--- DATA ---

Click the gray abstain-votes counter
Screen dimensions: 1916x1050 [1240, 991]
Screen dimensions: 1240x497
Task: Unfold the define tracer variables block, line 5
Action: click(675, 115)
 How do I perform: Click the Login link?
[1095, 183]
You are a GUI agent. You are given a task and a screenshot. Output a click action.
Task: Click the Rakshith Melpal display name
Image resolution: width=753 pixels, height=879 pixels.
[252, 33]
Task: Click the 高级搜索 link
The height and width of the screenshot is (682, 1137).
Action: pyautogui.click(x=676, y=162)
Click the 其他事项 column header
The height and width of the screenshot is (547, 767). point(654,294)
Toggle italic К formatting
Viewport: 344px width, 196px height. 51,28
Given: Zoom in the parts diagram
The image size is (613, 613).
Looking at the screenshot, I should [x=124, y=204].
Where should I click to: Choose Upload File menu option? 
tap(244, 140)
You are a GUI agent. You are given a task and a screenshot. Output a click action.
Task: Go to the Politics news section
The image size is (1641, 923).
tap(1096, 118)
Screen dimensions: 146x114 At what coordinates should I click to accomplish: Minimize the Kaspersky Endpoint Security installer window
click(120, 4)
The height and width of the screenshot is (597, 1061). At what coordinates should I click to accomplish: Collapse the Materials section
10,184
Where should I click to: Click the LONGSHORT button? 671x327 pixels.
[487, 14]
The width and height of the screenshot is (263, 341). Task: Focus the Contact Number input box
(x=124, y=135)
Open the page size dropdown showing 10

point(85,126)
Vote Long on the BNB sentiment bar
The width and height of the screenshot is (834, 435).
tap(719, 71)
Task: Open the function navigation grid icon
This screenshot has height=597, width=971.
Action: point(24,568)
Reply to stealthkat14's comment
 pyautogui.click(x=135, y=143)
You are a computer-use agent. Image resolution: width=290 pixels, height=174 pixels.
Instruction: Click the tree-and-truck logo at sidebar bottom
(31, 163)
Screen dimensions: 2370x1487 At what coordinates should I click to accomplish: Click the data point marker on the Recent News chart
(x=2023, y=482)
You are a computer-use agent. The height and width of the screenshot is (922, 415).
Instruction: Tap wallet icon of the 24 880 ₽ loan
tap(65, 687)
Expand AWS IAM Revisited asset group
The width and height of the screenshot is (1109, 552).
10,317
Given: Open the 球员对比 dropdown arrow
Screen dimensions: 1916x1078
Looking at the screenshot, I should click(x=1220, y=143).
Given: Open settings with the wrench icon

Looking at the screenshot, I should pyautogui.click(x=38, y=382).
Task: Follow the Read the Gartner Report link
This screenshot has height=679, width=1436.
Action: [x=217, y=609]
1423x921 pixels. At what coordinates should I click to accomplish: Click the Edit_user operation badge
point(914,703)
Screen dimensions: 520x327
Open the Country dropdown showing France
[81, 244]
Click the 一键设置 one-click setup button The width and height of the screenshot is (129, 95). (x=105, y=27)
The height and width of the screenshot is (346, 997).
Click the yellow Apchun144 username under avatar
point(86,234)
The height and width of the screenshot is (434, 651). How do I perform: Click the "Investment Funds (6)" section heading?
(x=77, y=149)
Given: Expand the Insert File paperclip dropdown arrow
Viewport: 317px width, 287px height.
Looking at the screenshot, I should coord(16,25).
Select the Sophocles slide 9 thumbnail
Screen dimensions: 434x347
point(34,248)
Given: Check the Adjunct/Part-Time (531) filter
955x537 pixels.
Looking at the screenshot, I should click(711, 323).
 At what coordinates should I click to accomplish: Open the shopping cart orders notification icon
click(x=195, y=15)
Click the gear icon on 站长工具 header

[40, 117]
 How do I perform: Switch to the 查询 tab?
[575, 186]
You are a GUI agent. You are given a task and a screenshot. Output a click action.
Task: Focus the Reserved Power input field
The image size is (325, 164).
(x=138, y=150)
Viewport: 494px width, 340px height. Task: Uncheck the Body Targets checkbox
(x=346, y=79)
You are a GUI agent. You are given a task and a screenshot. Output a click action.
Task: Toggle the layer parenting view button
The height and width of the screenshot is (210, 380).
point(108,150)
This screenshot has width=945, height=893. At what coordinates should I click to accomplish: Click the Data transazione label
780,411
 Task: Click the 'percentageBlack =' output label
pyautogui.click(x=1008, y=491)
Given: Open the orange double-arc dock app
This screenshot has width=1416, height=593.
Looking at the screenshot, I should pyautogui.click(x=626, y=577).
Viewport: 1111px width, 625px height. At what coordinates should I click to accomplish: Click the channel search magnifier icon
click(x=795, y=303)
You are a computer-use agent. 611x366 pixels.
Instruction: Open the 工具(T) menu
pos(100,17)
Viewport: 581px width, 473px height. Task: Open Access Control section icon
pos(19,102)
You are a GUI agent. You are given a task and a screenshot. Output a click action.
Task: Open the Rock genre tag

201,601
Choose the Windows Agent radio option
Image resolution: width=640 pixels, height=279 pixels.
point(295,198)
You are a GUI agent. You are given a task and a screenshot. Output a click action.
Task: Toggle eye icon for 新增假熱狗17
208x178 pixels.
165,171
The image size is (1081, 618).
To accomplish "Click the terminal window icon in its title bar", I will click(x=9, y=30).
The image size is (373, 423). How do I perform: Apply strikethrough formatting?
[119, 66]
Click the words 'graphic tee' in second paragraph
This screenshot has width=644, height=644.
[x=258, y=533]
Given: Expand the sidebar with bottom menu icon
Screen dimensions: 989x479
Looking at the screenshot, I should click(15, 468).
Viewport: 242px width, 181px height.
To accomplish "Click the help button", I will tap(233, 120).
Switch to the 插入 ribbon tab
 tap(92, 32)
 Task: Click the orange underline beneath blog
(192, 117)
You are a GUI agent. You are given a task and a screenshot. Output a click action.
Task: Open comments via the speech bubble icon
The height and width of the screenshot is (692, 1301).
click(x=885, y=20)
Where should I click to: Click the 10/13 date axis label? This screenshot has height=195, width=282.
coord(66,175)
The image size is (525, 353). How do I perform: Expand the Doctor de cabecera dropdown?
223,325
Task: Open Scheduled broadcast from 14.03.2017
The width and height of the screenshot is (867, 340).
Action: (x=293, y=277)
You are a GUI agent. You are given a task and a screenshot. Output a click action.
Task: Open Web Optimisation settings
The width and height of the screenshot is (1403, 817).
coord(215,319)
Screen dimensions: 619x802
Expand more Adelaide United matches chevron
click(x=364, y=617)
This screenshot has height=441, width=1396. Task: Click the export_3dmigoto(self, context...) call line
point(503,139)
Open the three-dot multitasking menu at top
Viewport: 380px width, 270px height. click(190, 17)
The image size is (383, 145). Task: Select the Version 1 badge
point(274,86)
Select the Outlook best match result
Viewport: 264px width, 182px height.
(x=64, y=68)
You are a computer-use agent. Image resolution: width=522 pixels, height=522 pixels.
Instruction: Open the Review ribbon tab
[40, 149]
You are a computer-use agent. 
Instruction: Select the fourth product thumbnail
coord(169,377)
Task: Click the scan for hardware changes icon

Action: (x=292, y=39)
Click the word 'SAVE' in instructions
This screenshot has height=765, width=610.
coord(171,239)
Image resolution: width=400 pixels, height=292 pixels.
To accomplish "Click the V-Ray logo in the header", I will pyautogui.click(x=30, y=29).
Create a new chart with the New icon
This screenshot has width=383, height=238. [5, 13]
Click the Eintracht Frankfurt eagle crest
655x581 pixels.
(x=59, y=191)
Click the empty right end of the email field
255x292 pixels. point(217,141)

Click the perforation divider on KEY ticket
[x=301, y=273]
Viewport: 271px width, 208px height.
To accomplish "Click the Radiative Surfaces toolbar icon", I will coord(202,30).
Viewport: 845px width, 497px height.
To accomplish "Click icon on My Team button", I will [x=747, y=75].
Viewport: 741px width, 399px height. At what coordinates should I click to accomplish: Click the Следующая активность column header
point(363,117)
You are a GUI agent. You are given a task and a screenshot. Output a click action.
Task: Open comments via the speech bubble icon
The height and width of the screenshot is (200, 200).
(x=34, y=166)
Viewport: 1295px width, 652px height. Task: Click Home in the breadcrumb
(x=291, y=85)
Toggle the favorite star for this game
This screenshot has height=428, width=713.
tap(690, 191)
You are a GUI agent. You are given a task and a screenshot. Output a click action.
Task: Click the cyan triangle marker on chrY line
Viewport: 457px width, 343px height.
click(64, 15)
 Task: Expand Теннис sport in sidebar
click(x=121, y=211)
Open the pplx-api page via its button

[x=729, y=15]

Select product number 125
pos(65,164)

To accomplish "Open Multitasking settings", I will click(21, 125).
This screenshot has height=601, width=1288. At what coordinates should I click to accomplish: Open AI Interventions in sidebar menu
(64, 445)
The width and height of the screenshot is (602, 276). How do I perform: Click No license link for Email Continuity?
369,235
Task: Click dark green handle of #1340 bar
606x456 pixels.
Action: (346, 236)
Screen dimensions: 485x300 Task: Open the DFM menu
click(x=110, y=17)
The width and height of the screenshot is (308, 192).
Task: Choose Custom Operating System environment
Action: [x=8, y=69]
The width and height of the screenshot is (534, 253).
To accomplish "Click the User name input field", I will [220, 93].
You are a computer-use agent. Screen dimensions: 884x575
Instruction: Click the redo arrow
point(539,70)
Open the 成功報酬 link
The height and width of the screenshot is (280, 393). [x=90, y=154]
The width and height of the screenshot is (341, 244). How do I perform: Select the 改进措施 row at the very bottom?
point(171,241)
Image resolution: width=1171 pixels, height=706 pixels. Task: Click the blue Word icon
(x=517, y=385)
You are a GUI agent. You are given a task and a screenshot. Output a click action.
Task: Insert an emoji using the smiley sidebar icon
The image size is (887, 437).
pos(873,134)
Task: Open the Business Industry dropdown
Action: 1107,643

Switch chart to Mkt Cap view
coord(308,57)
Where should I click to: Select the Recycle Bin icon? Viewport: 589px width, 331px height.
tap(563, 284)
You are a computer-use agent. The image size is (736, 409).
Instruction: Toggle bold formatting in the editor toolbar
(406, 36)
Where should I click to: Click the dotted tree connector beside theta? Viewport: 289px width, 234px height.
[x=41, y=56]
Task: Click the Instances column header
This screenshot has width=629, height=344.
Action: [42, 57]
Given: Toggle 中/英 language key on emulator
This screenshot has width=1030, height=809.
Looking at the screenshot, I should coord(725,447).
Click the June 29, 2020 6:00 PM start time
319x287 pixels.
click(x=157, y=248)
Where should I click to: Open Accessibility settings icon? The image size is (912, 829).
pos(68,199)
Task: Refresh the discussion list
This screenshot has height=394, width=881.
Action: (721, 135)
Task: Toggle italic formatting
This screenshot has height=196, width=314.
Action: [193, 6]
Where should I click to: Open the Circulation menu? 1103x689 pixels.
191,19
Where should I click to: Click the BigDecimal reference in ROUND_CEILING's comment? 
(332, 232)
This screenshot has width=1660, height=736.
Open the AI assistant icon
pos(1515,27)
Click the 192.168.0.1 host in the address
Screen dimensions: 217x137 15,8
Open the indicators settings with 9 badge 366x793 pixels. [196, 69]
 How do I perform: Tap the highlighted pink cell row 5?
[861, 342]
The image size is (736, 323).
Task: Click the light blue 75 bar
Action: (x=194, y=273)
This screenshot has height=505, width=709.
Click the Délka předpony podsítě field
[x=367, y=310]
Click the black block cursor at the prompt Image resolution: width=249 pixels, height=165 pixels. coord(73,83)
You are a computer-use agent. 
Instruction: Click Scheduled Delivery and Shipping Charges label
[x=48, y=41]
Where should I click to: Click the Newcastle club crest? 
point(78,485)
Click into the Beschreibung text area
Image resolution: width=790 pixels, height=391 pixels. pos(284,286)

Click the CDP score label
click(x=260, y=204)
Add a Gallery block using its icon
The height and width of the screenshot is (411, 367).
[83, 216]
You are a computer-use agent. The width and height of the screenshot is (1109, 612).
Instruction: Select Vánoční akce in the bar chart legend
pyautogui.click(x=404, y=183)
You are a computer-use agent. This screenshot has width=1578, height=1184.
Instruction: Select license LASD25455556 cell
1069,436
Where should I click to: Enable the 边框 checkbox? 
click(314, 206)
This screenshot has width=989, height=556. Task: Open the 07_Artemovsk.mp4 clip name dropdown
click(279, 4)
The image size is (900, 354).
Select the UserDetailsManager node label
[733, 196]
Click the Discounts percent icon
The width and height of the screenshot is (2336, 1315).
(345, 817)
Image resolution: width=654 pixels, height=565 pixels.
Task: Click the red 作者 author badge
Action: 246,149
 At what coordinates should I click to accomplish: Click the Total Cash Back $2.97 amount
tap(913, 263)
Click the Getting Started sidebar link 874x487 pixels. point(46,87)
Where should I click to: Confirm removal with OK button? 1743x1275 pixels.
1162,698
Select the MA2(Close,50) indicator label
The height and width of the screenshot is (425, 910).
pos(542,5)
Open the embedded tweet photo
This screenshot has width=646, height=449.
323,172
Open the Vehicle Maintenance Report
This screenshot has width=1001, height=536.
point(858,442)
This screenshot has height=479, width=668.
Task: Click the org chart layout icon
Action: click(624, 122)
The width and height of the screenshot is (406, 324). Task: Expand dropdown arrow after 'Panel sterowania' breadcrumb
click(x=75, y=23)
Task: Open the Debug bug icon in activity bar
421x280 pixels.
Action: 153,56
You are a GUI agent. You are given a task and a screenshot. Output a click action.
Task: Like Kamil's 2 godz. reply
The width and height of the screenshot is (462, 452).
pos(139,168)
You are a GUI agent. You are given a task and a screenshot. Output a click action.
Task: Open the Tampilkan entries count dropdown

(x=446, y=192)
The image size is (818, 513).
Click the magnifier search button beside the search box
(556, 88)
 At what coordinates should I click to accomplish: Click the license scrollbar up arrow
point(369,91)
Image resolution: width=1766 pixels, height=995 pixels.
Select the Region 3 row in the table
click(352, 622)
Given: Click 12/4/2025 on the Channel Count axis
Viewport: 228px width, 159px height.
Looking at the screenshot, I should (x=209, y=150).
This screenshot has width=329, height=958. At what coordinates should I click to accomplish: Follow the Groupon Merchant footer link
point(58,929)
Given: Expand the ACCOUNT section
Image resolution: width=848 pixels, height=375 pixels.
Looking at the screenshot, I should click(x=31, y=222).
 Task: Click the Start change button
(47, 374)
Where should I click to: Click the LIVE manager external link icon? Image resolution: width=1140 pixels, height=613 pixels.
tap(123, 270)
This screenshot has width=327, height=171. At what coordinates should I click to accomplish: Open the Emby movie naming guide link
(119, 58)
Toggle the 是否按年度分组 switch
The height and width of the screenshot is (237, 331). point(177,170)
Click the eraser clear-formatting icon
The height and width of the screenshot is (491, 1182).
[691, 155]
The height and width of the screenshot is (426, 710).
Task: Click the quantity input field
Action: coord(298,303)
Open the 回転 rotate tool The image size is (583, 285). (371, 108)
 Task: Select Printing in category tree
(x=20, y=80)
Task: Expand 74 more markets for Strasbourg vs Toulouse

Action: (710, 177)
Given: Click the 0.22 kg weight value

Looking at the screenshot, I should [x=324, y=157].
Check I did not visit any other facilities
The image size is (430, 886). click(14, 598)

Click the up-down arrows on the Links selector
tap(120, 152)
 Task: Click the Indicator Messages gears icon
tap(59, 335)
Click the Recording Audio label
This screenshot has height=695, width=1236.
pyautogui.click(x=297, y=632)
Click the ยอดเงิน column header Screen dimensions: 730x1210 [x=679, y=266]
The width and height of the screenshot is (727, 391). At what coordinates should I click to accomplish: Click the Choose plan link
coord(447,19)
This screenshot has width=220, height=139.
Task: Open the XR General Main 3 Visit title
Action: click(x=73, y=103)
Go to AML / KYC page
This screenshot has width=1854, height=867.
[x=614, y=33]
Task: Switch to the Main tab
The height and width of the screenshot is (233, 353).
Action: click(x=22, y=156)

---

■ THE TASK
Can you rewrite the stretch from the line containing "Task: Open the function navigation grid icon" through the line containing "Looking at the screenshot, I should coord(16,25).", substituting "spanner icon" for "wrench icon", with everything else unchanged, and give back only those lines?

■ ANSWER TO THE EXERCISE
Task: Open the function navigation grid icon
This screenshot has height=597, width=971.
Action: point(24,568)
Reply to stealthkat14's comment
 pyautogui.click(x=135, y=143)
You are a computer-use agent. Image resolution: width=290 pixels, height=174 pixels.
Instruction: Click the tree-and-truck logo at sidebar bottom
(31, 163)
Screen dimensions: 2370x1487 At what coordinates should I click to accomplish: Click the data point marker on the Recent News chart
(x=2023, y=482)
You are a computer-use agent. The height and width of the screenshot is (922, 415).
Instruction: Tap wallet icon of the 24 880 ₽ loan
tap(65, 687)
Expand AWS IAM Revisited asset group
The width and height of the screenshot is (1109, 552).
10,317
Given: Open the 球员对比 dropdown arrow
Screen dimensions: 1916x1078
Looking at the screenshot, I should click(x=1220, y=143).
Given: Open settings with the spanner icon

Looking at the screenshot, I should pyautogui.click(x=38, y=382).
Task: Follow the Read the Gartner Report link
This screenshot has height=679, width=1436.
Action: [x=217, y=609]
1423x921 pixels. At what coordinates should I click to accomplish: Click the Edit_user operation badge
point(914,703)
Screen dimensions: 520x327
Open the Country dropdown showing France
[81, 244]
Click the 一键设置 one-click setup button The width and height of the screenshot is (129, 95). (x=105, y=27)
The height and width of the screenshot is (346, 997).
Click the yellow Apchun144 username under avatar
point(86,234)
The height and width of the screenshot is (434, 651). How do I perform: Click the "Investment Funds (6)" section heading?
(x=77, y=149)
Given: Expand the Insert File paperclip dropdown arrow
Viewport: 317px width, 287px height.
Looking at the screenshot, I should coord(16,25).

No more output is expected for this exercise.